Vorrei sottolineare un aspetto non solo militare: in Italia i talenti e le buone idee venivano e vengono tuttora soffocati. Soprattutto il “sistema” che ad oggi immobilizza il paese allo stesso tempo impedisce il concentramento delle nostre risorse intellettuali e materiali e le disperde in iniziative che servono a poco o a nulla, costringendo le menti più brillanti a lavorare all’estero (per citare un caso legato al nostro libro, mi viene in mente l’ingegner Secondo Campini, il progettista del primo aereo a reazione in Italia e terzo nel mondo). Il nostro libro non rappresenta una lettura facile ma credo possa interessare a molti, proprio per la chiave di lettura inusuale rispetto a un problema tanto comune, qual è quello della difficoltà di far affermare il merito in Italia.

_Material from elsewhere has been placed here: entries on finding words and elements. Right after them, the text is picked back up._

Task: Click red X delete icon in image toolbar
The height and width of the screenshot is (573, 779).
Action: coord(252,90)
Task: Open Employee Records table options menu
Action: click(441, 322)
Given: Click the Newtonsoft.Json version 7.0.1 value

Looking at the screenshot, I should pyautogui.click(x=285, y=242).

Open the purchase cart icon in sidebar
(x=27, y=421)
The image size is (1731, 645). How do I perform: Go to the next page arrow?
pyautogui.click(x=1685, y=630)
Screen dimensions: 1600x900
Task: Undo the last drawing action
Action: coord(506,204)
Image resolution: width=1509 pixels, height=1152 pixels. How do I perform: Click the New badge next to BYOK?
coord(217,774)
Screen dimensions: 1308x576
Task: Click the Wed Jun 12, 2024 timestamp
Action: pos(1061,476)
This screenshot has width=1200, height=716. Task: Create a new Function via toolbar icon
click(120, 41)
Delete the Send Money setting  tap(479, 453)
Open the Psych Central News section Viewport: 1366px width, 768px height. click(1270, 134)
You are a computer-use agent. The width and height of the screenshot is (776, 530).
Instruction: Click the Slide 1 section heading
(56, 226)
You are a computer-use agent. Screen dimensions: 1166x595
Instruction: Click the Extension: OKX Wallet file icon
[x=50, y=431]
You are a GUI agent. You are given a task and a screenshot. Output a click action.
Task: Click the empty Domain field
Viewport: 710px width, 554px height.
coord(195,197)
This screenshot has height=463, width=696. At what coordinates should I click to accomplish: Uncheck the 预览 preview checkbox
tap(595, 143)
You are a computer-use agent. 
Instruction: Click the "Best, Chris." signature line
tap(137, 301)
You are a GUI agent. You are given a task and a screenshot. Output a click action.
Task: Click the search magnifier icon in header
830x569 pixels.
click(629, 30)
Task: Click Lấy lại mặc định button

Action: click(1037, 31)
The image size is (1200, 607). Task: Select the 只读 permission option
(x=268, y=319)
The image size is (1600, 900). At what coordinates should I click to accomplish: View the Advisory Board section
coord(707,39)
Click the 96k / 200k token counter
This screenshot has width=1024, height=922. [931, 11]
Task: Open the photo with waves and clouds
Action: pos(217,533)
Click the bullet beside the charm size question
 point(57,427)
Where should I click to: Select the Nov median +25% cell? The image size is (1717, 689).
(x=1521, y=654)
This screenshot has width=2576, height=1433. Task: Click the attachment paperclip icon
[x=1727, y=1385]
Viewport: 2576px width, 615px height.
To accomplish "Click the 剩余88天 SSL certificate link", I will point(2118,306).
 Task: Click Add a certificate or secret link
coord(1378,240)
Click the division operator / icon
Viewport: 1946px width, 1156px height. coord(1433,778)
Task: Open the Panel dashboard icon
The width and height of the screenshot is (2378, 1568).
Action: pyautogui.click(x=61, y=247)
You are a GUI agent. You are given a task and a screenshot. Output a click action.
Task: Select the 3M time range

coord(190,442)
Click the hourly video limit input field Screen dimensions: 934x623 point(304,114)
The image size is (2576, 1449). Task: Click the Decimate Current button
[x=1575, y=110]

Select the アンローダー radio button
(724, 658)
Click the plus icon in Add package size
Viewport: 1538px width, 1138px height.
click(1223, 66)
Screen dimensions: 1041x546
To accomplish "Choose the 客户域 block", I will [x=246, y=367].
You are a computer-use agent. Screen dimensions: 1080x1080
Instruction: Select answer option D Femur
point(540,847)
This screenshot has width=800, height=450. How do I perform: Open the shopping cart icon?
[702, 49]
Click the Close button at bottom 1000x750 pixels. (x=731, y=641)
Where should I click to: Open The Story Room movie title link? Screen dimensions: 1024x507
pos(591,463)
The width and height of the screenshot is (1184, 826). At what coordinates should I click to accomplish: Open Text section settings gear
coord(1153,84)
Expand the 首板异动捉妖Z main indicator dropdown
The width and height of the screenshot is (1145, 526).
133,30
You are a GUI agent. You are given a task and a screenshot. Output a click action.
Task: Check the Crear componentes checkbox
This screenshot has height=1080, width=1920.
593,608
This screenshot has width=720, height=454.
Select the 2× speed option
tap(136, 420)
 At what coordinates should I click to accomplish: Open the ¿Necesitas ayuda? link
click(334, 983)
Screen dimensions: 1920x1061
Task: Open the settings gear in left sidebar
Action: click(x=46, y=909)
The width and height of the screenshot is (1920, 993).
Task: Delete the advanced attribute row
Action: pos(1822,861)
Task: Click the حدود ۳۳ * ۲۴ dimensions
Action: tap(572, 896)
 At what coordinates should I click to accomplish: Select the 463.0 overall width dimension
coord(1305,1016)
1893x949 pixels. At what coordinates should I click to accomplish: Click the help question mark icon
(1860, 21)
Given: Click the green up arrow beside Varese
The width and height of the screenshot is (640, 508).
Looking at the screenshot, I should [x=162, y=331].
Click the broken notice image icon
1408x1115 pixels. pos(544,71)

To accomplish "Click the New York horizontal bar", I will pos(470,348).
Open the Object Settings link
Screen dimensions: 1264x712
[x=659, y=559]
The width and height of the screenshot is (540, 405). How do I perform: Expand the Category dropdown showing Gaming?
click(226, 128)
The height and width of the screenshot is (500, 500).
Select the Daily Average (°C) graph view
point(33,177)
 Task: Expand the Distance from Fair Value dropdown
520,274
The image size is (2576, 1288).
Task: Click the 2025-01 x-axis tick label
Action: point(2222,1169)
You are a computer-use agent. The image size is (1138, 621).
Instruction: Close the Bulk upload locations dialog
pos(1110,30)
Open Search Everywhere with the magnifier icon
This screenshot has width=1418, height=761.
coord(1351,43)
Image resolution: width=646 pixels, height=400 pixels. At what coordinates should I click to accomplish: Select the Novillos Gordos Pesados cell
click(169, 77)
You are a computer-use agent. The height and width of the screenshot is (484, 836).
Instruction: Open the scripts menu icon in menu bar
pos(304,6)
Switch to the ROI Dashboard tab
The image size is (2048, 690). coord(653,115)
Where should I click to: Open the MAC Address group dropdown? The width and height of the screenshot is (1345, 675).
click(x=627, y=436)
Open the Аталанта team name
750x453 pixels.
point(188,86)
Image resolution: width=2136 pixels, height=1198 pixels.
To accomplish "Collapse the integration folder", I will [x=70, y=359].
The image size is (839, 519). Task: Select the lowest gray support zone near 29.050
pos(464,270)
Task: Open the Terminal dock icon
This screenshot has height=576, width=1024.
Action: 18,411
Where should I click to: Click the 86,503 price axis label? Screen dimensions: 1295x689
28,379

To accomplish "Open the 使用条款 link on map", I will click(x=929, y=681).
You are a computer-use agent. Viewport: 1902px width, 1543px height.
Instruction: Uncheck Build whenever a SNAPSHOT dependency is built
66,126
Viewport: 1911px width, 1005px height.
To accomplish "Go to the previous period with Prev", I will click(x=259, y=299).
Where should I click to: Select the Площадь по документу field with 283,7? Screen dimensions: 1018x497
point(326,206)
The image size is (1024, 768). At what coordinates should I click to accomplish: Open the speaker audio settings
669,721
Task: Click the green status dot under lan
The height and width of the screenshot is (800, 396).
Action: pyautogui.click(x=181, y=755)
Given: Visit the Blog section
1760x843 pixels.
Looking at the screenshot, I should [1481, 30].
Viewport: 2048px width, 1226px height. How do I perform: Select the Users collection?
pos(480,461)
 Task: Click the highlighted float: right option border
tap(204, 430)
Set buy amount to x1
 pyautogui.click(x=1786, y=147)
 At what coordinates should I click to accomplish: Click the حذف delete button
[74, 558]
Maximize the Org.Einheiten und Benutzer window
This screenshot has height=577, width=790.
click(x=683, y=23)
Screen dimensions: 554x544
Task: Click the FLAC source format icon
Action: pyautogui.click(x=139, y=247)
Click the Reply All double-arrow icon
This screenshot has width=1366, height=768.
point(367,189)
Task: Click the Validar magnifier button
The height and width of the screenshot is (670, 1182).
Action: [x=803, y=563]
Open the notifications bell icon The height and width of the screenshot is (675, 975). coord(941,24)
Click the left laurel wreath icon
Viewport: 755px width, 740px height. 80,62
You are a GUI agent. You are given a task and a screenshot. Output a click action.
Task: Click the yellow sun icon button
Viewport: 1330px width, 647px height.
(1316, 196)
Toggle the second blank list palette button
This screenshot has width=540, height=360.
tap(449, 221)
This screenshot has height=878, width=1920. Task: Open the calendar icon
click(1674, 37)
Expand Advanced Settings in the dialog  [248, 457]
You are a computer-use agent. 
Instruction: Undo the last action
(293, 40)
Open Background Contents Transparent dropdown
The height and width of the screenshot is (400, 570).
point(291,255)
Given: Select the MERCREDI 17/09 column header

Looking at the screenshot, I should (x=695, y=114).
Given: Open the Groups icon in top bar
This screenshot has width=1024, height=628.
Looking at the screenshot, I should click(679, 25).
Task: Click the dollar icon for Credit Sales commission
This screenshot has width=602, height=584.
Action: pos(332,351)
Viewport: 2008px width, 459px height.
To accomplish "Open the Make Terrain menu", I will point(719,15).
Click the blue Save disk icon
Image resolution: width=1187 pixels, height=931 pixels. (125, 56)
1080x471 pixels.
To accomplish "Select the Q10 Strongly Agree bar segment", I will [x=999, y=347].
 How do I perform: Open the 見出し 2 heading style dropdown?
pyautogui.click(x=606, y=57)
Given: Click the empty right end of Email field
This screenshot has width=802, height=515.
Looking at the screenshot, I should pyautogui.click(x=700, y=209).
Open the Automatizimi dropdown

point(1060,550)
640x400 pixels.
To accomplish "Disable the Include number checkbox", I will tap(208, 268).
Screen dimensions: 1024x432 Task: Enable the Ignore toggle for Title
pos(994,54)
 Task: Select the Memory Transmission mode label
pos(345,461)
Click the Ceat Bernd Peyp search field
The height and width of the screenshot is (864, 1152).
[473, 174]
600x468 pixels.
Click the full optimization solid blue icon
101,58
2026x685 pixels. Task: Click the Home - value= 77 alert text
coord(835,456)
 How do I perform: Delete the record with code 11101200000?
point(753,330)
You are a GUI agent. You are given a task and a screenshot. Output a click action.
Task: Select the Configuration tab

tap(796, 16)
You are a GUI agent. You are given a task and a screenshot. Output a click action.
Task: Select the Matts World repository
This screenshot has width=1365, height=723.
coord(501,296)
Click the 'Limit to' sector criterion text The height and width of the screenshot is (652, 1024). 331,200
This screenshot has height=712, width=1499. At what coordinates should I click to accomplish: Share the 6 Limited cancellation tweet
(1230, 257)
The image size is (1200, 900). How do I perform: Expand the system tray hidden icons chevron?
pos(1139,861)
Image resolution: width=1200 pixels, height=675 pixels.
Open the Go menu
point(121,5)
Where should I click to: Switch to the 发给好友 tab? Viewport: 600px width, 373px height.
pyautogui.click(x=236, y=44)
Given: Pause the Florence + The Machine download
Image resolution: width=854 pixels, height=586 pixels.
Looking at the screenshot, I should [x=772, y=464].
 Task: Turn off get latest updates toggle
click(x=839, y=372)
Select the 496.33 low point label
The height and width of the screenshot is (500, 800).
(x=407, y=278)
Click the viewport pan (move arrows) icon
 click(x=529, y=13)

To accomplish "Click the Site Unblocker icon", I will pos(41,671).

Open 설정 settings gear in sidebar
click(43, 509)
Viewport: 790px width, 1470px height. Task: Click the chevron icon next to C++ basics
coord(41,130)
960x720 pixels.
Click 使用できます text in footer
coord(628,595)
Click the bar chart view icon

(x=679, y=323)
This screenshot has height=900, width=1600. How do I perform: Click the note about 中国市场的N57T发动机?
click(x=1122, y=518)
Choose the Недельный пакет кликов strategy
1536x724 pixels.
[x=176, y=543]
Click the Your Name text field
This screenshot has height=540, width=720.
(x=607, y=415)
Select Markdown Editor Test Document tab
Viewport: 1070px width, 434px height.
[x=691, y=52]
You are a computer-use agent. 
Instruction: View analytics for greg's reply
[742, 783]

Stefano Sappino è nato a Roma il 14/1/1959. Dopo aver conseguito la maturità classica, si è laureato in ingegneria meccanica presso l’Università La Sapienza di Roma. Appassionato di informatica, ha lavorato sia come imprenditore in proprio, sia rivestendo posizioni direzionali in grandi aziende, sia come consulente strategico. Oltre alle attività lavorative legate al mondo dell’informatica, ha avuto vari interessi, da figura poliedrica qual era. Sin da bambino, ha avuto una grande capacità di lettura divorando notevoli quantità di libri dei più vari argomenti. Verne e, soprattutto, Salgari, di cui ha letto tutti i suoi libri, erano gli autori preferiti da ragazzo, sviluppando, poi, una particolare predilezione per i libri di fantascienza, oltre che per i libri di storia. Ha avuto tante altre passioni, che ha sempre coltivato in tutta la sua vita: andare in bicicletta, giocare a tennis e sciare, la filosofia della scienza, la musica classica, scrivere, viaggiare, costruire modellini di navi, in particolare, relativi alla Seconda guerra mondiale e, soprattutto, lo studio della storia navale, che lo ha portato a dotarsi di una propria biblioteca personale di notevoli dimensioni. Emblematico è il sito “Battleships & Knights” che aveva creato (https://stefsap.wordpress.com) dedicato alla storia navale e ai modellini navali. In questo sito così si descrive: “I miei interessi spaziano dalla storia, alla fisica e alla cosmologia, alla logica e all’epistemologia, alla biologia per quanto interessi la mente, ad un po’ di economia. La storia navale è un interesse di lunga data (avevo 10 anni quando è iniziato) così come i modelli delle navi da guerra. Quasi dimenticavo. Sono un ingegnere meccanico, ma quando ero giovane e inesperto sono stato preso dal lato oscuro dell’industria ICT… “.
Davide F. Jabes ha ottenuto un PhD in Storia presso l’Università di York (UK). Jabes ha lavorato come consulente e ricercatore in Storia Moderna all’Università di Siena, in altri enti di ricerca e in numerose case editrici. Ha anche scritto un libro sui militari italiani nella Seconda Guerra Mondiale.